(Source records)
- - - -

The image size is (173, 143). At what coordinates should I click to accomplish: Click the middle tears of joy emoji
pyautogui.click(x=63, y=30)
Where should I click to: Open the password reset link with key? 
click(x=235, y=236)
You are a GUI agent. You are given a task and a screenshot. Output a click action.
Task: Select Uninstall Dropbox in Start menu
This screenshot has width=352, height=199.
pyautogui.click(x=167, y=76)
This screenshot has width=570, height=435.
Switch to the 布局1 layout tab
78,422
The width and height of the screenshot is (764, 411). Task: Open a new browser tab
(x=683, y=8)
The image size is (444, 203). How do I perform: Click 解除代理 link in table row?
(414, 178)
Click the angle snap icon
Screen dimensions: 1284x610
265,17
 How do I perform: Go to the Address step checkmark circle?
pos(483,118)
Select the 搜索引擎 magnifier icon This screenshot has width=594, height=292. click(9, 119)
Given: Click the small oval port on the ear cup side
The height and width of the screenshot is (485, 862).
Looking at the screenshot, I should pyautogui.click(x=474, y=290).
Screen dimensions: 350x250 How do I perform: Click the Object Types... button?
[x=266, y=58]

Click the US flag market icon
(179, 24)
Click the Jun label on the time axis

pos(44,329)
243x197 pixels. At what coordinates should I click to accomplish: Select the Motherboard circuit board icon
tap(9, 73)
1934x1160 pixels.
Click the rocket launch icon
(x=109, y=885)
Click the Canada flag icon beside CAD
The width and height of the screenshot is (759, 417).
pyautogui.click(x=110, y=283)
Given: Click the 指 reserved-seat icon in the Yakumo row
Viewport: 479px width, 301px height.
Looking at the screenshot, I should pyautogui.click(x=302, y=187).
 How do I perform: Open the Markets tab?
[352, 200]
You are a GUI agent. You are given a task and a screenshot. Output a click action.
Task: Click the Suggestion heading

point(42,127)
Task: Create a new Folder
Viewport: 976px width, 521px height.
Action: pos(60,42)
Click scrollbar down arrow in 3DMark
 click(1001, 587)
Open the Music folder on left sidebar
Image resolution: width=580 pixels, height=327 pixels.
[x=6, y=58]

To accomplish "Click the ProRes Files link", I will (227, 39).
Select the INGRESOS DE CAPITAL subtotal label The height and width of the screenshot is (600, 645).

- - - -

▸ What to produce
Gather every line from the rows above that contains the string "Select", and copy each one unchanged.

▸ Reply to the exercise
Task: Select Uninstall Dropbox in Start menu
Select the 搜索引擎 magnifier icon This screenshot has width=594, height=292. click(9, 119)
243x197 pixels. At what coordinates should I click to accomplish: Select the Motherboard circuit board icon
Select the INGRESOS DE CAPITAL subtotal label The height and width of the screenshot is (600, 645).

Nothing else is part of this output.